- [EXPLORE THE MATERIAL]
1. Can you rewrite the paragraph of the Suki job posting that begins "Suki is looking to improve" as a short bulleted list that keeps its main facts?
2. Do these statements agree with the Suki job posting? For each, answer yes or no and quote the words of the posting that decide it.
(a) The posting asks for experience running Kubernetes in a production environment.
(b) The role calls for building automation and tooling only in Java.
(c) Suki's AI voice solutions serve the legal industry.
3. Could you carry on the Suki job posting from its last line, in the same style?

- [PASSAGE FOR REVIEW]
-=-=-

Suki is looking to improve the reliability, scalability, performance, and security of its cloud-native platforms, which are powered by a Kubernetes-based microservices architecture, to support its AI voice solutions for healthcare and reduce the administrative burden on clinicians.
Requirements
- A strong background in backend software engineering (Python, Go, Java, or similar).
- Experience with cloud platforms, especially GCP, and Kubernetes in a production environment.
- A genuine passion for Site Reliability Engineering principles and a desire to automate everything.
- Excitement about leveraging AI to solve complex operational challenges and a curiosity to explore new frontiers in SRE tooling.
- Proven ability to troubleshoot complex distributed systems and drive incidents to resolution.
Responsibilities
- Driving AI-Powered Operations: Lead initiatives to integrate AI into our SRE workflows for proactive anomaly detection, intelligent incident response, predictive capacity planning, and automated remediation.
- Software Engineering for SRE: Develop robust automation, tooling, and services in Python, Go, or similar languages to improve operational efficiency, system observability, and developer experience.
- debug and analyze systemic problems, often stemming from customer-reported issues, to improve overall customer experience, identifying root causes and ensuring the right team drives the fix.
- Kubernetes & Microservices Mastery: Manage and optimize our Kubernetes-based microservices platform, ensuring seamless deployments, efficient resource utilization, and resilient operations.

-=-=-

[Collected data entries]
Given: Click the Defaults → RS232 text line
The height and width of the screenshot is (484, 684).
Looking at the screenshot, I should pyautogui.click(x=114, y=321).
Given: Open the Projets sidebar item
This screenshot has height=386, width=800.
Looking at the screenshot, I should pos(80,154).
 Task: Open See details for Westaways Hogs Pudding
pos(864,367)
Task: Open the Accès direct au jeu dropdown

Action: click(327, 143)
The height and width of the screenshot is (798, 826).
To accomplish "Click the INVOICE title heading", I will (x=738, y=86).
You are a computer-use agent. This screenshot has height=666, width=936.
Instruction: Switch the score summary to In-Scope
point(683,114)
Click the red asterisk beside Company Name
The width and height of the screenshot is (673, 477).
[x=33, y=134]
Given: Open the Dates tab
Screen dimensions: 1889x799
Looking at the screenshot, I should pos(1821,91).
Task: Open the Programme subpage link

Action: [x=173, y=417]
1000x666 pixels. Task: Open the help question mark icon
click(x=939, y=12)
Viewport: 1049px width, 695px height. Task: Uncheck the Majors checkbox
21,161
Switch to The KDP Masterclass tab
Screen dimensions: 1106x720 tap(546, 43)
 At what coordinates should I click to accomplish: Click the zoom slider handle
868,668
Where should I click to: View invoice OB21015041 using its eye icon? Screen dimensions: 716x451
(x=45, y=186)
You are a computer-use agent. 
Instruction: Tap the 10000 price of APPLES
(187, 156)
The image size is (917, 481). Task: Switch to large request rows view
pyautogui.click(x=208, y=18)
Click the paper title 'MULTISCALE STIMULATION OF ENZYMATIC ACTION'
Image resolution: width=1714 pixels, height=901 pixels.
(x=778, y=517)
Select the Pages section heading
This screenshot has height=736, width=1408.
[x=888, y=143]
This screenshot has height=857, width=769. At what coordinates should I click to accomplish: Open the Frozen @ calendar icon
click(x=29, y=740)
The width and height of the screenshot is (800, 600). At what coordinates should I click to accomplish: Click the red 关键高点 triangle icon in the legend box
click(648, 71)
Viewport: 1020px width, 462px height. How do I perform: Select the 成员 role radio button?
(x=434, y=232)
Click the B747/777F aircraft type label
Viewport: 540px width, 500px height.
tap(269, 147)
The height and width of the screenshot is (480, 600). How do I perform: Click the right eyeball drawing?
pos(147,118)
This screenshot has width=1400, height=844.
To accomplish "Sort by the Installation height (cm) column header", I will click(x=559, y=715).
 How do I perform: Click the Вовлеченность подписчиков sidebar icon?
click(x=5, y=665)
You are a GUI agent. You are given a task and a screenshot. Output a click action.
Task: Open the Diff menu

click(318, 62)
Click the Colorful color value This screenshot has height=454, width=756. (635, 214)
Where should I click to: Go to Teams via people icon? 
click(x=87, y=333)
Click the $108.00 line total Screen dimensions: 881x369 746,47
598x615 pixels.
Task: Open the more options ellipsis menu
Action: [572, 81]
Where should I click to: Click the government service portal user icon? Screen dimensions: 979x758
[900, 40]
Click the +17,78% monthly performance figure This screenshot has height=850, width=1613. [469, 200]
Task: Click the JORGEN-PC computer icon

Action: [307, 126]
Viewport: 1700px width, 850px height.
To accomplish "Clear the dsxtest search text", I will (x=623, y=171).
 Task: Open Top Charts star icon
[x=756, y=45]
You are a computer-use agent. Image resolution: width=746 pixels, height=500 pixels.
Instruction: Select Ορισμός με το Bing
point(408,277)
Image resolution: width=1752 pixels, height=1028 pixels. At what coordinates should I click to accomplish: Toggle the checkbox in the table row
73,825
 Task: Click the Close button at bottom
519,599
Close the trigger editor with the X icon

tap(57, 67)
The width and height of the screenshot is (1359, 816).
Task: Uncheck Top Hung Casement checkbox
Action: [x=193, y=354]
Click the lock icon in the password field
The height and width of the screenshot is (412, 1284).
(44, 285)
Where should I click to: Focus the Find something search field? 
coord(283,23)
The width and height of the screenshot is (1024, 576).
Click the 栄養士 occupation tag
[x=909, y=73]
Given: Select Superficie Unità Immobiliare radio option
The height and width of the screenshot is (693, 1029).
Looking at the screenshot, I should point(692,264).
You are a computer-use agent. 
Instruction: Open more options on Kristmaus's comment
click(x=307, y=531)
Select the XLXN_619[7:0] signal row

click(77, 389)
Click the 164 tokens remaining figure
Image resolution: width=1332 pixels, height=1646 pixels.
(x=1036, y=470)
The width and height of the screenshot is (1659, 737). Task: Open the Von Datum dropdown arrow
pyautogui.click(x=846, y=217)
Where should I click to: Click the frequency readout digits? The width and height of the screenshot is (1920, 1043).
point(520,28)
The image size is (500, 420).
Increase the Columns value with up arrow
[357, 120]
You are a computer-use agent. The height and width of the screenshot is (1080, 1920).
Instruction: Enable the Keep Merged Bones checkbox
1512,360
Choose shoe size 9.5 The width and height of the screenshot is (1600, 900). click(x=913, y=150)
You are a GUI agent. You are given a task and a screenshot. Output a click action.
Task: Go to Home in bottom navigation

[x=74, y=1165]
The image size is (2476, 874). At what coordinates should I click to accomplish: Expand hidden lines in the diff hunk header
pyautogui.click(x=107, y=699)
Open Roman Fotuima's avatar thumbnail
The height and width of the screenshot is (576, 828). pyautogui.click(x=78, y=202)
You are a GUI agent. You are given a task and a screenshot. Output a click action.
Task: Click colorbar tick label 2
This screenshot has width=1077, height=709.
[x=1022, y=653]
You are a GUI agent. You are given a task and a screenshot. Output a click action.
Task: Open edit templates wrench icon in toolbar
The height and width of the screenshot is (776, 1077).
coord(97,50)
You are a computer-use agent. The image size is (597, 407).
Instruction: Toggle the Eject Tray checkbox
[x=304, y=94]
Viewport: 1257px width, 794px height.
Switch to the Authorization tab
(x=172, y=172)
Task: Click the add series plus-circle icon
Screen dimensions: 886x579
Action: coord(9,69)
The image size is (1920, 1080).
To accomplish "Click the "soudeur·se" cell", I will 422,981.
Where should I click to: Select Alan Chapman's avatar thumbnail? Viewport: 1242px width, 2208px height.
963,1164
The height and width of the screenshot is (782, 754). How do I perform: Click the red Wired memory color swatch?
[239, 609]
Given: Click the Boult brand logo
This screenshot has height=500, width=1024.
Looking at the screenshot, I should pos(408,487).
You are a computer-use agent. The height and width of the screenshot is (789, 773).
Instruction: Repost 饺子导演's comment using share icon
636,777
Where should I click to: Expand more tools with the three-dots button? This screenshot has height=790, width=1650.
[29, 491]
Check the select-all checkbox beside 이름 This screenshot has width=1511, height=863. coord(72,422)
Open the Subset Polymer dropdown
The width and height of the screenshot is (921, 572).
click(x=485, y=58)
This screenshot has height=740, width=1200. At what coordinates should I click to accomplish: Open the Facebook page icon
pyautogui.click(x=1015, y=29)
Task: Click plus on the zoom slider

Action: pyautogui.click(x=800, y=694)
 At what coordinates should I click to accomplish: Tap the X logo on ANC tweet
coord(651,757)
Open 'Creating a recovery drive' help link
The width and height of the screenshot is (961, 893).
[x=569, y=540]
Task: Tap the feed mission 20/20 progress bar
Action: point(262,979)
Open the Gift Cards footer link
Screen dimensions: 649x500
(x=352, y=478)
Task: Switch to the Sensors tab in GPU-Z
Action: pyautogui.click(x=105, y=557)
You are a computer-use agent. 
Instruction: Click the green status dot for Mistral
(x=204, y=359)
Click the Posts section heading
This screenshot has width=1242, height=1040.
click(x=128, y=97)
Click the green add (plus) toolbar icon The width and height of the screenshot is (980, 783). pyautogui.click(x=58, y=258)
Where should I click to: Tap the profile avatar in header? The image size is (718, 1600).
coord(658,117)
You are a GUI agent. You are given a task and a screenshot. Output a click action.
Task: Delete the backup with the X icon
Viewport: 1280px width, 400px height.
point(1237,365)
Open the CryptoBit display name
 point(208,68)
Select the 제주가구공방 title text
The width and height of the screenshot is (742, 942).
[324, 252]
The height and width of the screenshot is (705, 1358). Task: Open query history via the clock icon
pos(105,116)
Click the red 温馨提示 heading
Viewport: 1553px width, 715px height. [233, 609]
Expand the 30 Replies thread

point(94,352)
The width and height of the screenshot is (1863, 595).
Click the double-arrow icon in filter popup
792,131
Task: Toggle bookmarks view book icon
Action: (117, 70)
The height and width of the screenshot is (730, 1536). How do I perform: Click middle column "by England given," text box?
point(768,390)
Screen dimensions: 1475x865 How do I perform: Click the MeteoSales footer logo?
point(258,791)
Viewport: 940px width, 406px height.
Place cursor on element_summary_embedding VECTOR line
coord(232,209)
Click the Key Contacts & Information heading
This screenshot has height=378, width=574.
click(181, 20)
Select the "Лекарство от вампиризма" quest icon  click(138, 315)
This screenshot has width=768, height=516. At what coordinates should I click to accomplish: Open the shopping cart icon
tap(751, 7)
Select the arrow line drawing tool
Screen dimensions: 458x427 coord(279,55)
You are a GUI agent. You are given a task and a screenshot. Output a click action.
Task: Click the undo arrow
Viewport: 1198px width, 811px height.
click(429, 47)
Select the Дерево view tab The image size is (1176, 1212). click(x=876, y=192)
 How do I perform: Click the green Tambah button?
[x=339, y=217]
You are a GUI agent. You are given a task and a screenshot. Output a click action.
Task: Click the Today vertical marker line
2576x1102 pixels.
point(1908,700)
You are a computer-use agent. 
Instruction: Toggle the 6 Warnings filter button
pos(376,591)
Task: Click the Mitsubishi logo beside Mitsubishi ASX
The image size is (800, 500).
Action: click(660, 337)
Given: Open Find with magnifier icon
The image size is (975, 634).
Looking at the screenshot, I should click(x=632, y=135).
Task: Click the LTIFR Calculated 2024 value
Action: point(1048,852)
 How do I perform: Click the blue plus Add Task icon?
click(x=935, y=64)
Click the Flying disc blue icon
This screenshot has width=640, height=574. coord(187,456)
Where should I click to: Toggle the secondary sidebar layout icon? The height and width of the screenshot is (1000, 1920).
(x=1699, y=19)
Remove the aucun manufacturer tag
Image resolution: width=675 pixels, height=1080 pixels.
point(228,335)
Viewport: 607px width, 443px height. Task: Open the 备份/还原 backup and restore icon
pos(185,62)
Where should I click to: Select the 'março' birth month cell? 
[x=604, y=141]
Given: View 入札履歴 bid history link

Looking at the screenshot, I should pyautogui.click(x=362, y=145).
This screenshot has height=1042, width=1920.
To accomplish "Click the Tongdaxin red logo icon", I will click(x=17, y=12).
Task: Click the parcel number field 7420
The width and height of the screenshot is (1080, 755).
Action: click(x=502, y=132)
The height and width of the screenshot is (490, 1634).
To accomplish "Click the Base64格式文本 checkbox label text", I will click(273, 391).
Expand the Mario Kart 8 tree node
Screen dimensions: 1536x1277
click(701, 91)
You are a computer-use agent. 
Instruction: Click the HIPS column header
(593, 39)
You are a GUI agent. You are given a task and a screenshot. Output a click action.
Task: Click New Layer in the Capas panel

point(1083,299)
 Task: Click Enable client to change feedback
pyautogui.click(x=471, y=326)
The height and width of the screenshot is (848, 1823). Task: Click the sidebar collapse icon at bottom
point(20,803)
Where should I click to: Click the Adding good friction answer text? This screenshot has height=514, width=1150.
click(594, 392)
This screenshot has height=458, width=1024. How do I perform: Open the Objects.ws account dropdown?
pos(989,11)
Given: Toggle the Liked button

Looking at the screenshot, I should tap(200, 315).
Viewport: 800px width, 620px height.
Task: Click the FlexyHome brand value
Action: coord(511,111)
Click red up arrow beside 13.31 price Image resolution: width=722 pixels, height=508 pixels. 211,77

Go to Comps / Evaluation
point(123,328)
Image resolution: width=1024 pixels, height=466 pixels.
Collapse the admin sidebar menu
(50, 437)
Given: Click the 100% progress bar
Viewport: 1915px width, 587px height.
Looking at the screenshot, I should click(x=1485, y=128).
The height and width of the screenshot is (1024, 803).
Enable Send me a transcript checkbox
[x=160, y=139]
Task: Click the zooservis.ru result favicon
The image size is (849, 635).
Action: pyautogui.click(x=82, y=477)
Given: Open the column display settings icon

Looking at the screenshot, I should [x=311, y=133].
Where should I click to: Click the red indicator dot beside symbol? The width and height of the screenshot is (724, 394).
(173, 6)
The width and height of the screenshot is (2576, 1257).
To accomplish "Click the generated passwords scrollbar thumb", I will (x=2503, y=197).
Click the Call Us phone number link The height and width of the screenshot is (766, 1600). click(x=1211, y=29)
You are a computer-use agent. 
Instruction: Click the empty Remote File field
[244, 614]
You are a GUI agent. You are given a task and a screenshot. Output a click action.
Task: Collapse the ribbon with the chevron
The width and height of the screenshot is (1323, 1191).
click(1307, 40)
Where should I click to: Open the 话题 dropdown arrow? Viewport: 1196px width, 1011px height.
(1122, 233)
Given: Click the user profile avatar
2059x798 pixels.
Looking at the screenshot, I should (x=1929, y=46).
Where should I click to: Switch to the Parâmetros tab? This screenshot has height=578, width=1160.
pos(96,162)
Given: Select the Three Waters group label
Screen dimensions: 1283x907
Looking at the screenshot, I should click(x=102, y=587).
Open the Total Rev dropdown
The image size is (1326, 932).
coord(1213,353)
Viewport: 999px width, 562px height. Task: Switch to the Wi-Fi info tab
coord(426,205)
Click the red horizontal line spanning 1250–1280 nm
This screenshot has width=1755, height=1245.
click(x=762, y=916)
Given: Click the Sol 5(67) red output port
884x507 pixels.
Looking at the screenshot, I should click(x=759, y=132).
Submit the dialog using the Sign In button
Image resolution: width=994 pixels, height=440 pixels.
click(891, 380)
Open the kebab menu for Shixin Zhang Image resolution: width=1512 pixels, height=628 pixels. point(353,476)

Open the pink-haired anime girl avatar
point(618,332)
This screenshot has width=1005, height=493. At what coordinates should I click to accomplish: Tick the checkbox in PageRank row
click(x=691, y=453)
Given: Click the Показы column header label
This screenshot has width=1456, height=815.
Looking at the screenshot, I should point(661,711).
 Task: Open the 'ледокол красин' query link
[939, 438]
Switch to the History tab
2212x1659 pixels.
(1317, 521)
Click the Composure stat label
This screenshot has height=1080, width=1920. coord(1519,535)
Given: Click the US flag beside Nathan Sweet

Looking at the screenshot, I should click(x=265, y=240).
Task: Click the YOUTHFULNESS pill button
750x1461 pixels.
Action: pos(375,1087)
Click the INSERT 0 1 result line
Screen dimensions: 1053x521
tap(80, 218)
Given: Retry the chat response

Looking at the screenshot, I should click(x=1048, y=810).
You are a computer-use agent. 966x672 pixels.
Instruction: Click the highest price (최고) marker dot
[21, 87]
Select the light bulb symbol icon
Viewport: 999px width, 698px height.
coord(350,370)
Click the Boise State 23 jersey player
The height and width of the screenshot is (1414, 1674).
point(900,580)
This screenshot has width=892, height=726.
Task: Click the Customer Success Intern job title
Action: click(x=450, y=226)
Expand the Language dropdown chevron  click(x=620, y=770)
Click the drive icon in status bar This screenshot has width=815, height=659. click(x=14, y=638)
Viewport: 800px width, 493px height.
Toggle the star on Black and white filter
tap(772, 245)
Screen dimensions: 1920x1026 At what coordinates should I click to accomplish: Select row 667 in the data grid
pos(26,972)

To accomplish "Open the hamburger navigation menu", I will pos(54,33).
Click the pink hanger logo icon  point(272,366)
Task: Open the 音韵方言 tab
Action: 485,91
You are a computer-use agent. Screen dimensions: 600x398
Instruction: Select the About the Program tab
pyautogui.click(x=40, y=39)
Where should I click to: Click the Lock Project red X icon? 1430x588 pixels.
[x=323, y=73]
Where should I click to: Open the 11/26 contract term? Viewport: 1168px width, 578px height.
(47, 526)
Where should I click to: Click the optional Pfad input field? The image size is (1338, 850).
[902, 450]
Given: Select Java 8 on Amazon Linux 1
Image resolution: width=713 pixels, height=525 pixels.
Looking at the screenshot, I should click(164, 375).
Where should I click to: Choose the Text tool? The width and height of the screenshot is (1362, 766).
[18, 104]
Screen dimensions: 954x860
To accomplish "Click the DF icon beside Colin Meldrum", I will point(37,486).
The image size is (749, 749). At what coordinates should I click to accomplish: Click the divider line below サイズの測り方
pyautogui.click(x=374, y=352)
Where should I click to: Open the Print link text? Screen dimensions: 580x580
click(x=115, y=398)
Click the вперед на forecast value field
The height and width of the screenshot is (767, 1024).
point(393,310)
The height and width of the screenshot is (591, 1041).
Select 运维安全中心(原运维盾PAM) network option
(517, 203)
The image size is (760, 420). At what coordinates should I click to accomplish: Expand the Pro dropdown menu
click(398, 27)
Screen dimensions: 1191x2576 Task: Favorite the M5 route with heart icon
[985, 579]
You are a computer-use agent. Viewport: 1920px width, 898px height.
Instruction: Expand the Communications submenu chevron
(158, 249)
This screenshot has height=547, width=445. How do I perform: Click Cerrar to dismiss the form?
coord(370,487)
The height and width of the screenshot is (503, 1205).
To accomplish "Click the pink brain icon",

-=-=-

- [TASK-BY-TASK ANSWERS]
1.
- Suki wants to improve the reliability, scalability, performance, and security of its cloud-native platforms.
- The platforms run on a Kubernetes-based microservices architecture.
- They support Suki's AI voice solutions for healthcare.
- The aim is to reduce the administrative burden on clinicians.

2.
(a) Yes: "Experience with cloud platforms, especially GCP, and Kubernetes in a production environment."
(b) No: "Develop robust automation, tooling, and services in Python, Go, or similar languages"
(c) No: "to support its AI voice solutions for healthcare"

3.
- Incident & Problem Management: Take ownership of production incidents, drive root cause analysis (RCA), and implement preventative measures to continuously improve system uptime and performance and participate in oncall rotation.
- Security & Compliance Champion: Embed security best practices into our infrastructure, contributing to our HIPAA, SOC2, and future HITRUST compliance initiatives.
- Collaboration & Mentorship: Partner closely with commercial and engineering teams to ensure their services are production-ready, share SRE knowledge, and foster a culture of shared ownership for reliability.
Other
- Must be willing to work from our Redwood City office at least 3x per week
- This position requires a commitment to a hybrid work model, with the expectation of coming into the office a minimum of (3) three times per week.
- Relocation assistance is available for candidates willing to move to the Bay Area!
- Excellent communication skills and a collaborative spirit.